Margotlog: Prison, Anyone?
Back up to opportunity, and even further to need: nobody needs to tell us that the economy is sluggish at best and many people are without work. Fast forward to a few days ago, driving on the frontage road beside Highway 94 from Saint Paul toward Minneapolis. My eyes are clouded with drops: I've been to the eye doctor, but the figure of a man with a sign is unmistakable. I know what he wants. Though I'm in the middle lane, I check behind--no cars coming. So I veer over to the median, and again pause for the stoplight.
He is a largish white man with a pasty face and tan clothes, and he's holding a hand-lettered sign. Months ago I bought 3 food cards from a local chain near my house because I was being solicited on the street. These seemed a good alternative to handing out cash--and maybe being accosted for more or maybe fueling a drug habit. A good way to help someone truly hungry.
As I lowered the window and held out the card, he knew immediately what I meant and came to take it with a thank you. Within seconds, I saw him walk behind my car: someone else had done the same. Then the driver in front also offered a contribution. I was amazed. It struck me that this was an example of community spirit, not to mention action. What I had done inspired others. Had I not pulled over to the closer lane, extended my arm and given the man a token of help and concern, others probably would not have acted either.
A small, public act of concern and yes, even love breeds the same.
Yesterday two writers confirmed this notion in startling ways. The United States has the highest incarceration rate in the civilized world! Whereas the long-term percent of violent criminals ranges around 100 per 100,000, the U.S. is imprisoning around 700 per hundred thousand black men and 400 per hundred thousand whites. Many of these are crimes of possession--marijuana possession. And many are created via plea bargaining, which means that instead of bringing the case to a trial, the apprehended person bargains with officials for a supposedly reduced sentence.
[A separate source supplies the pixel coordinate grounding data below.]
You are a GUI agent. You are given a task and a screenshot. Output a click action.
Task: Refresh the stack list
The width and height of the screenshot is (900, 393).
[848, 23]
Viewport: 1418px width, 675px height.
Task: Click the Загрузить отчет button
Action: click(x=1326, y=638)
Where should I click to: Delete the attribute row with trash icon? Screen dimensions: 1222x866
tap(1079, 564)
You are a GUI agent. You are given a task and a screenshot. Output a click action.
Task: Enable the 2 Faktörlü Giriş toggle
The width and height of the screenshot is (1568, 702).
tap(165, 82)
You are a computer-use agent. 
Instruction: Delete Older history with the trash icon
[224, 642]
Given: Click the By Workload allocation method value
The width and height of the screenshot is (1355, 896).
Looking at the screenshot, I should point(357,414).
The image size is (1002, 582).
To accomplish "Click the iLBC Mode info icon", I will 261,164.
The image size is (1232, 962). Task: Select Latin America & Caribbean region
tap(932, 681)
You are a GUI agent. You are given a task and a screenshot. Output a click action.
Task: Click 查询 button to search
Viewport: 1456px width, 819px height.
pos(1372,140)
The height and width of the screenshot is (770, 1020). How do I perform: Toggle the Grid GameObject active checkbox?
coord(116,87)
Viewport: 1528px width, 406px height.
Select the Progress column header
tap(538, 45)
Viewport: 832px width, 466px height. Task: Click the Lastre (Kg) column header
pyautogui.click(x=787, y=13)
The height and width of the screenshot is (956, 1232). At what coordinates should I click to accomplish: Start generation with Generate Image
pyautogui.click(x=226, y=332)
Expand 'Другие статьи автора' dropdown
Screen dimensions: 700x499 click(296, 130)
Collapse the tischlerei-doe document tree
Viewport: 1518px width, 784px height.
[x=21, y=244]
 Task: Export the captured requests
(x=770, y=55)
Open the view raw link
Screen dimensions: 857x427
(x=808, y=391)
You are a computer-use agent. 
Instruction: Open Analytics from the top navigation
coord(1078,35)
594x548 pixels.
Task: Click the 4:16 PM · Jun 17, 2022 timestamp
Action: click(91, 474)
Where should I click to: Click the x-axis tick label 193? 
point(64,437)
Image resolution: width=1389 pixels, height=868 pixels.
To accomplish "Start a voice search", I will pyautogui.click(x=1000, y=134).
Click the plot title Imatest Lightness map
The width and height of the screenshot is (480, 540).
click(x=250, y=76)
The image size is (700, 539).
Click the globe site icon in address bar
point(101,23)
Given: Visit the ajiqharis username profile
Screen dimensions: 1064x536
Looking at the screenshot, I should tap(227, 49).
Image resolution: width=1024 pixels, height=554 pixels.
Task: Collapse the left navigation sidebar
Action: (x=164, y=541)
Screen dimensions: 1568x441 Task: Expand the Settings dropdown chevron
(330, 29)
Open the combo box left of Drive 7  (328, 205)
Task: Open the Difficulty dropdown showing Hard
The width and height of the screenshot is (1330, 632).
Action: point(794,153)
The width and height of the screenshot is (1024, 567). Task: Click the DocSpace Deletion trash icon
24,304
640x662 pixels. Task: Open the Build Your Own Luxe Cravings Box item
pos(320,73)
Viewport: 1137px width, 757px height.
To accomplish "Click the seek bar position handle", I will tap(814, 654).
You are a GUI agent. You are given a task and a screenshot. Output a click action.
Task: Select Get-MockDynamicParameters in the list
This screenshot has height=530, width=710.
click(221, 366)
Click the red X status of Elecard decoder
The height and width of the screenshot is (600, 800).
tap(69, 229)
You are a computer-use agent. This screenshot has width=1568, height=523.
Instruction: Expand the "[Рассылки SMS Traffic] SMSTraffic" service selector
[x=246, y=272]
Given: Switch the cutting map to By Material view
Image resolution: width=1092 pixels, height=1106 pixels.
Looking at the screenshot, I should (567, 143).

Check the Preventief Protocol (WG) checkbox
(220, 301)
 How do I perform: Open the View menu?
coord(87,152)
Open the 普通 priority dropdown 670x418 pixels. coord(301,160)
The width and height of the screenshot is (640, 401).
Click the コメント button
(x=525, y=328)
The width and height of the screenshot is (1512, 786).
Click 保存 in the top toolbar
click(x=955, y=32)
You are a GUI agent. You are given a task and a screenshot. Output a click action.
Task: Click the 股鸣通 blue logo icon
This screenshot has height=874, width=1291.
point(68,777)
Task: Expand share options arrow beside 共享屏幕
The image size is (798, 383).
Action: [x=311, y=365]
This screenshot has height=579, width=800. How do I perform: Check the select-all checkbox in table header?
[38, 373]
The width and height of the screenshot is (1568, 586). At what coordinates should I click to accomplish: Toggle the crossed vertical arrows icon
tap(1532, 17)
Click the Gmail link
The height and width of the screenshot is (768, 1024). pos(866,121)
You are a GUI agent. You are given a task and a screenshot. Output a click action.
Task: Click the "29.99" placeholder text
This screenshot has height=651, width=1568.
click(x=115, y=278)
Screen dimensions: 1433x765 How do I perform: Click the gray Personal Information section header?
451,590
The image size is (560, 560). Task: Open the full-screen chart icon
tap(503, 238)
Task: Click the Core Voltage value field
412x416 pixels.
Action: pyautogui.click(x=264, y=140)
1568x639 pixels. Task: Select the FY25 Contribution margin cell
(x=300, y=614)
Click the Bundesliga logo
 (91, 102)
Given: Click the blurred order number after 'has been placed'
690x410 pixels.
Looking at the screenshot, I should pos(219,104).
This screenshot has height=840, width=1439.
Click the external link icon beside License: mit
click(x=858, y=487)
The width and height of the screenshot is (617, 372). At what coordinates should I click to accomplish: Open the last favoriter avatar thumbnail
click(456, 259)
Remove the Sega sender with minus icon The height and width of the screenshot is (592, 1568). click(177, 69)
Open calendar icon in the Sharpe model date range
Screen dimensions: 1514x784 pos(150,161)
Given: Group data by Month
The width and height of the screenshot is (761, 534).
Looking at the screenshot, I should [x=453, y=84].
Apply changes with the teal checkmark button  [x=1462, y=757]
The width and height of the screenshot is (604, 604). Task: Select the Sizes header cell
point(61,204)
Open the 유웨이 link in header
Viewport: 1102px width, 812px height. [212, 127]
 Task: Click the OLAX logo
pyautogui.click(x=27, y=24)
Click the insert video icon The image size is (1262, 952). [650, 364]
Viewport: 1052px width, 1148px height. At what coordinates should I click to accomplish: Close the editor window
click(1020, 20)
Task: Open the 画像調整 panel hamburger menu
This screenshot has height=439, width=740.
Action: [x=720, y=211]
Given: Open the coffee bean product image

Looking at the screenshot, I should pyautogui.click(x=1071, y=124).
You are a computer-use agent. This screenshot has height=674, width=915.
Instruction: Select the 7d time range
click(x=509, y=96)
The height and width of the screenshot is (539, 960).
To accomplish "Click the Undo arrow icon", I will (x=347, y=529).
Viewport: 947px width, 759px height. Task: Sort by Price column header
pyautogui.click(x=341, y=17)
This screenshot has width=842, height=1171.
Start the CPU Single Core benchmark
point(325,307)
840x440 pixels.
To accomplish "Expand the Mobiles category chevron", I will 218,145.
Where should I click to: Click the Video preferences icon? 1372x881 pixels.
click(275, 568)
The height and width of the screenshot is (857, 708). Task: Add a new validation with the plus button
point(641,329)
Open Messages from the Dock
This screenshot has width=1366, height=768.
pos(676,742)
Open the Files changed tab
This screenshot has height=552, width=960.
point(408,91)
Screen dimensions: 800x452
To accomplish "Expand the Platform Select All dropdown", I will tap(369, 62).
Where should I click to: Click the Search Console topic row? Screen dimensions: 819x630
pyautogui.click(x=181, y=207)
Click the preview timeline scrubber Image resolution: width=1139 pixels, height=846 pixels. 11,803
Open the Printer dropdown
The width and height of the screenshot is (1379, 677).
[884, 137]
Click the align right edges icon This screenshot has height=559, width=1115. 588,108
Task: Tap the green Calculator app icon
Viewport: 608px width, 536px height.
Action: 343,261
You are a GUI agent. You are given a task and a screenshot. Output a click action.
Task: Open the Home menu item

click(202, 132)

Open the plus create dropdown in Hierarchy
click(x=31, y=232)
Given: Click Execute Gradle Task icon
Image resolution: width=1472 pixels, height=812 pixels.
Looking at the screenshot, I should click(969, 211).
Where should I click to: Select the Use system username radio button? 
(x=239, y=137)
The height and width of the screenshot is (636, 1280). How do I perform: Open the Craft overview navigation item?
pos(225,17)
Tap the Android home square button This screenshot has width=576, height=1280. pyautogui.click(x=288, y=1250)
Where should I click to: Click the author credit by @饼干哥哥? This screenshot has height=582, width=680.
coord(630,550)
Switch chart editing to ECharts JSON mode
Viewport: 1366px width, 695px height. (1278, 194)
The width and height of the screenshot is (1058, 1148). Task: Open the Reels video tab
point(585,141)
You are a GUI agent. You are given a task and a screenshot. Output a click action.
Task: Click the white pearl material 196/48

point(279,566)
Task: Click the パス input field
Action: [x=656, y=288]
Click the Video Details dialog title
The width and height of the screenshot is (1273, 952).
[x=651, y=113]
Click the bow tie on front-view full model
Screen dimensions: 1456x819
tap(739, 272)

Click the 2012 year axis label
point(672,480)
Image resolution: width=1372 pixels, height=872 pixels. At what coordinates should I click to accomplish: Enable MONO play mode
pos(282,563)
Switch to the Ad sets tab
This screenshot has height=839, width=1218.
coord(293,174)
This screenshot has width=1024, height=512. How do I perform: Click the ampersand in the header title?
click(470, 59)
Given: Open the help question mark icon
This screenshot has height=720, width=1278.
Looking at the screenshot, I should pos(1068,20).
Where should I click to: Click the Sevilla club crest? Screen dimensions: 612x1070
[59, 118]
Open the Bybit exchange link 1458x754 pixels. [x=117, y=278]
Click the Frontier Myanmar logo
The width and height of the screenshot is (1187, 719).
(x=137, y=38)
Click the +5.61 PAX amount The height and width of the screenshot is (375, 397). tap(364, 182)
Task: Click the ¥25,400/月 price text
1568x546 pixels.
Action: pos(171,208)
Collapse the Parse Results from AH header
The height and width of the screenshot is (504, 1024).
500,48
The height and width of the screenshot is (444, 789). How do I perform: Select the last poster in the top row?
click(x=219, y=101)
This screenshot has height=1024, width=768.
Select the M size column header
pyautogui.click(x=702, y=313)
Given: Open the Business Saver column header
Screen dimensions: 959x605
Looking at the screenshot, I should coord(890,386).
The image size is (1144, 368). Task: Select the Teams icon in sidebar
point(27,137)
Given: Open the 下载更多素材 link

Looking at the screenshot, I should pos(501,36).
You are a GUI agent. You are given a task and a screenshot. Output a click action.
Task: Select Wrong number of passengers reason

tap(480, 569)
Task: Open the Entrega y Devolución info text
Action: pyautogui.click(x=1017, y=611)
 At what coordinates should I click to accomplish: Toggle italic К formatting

What's wrong here, according to these two writers--Adam Gopnik in The New Yorker, and Michael O'Donnell in The Nation--is complex, but not irremediable. First, white collar crime--the jerks that work Ponzi schemes and defraud innocent people--along with the users of mild dope are being put in prison when they are not likely to be remediated. Better, in fact, to take away the defrauder's bank accounts and send them off to do community service for years. Better to legalize marijuana!
Here are some other pointed observations both writers make: the U.S. criminal justice system is out of sync with the actual crime rate which has been falling remarkably since the 1960s. This decline is not the result of imprisoning more "criminals." In fact as the crime rate has dropped, the number of incarcerated individuals has hugely risen.
Crime has been reduced through small, consistent, city-wide efforts to break up locations and possibilities for crime: concentrating police in areas known for drug dealing. Getting the criminals off the streets where those who might want to participate can't find them.
In a wide-sweeping criticism of the U.S. criminal justice system, the two writers follow a landmark book written by Harvard law professor (recently deceased): The Collapse of American Criminal Justice by William J. Stuntz. Stuntz traces this disaster all the way to the Bill of Rights which he compares with the French Rights of Man. Written around the same time, the two documents diverge significantly: The French emphasizes justice; the American emphasizes procedure. Procedure is faceless. Justice is not. Writes Gopnik, "The obsession with due process and the cult of brutal prisons...share an essential impersonality. The more professionalized and procedural a system is, the more insulated we become from its real effects on real people."
Scroll up to my incident with the hungry man at the stop sign. Because one person treated him humanely, recognized and tried to alleviate a need, others were moved to compassion to offer help as well. We need to revive trial by jury, argue these writers, following Stuntz. And not simply any jury, but a jury composed of people from the neighborhood where the supposed "crime" was committed. Trial by a jury of our peers, who can trace back whatever crime we've supposedly committed to a block, a house, a family. Who recognize that because a fourteen-year-old is caught on the street with marijuana, that kid will not go on to murder someone.
Our incarceration rate is much higher than was the rate of Soviet people sent to the Gulags in Stalin's time. We are outstanding for the number of teenagers who are serving life sentences! Our prisons are brutal and very very full, run by corporations who voice dismay that their livelihood may dry up. Something is terribly wrong here!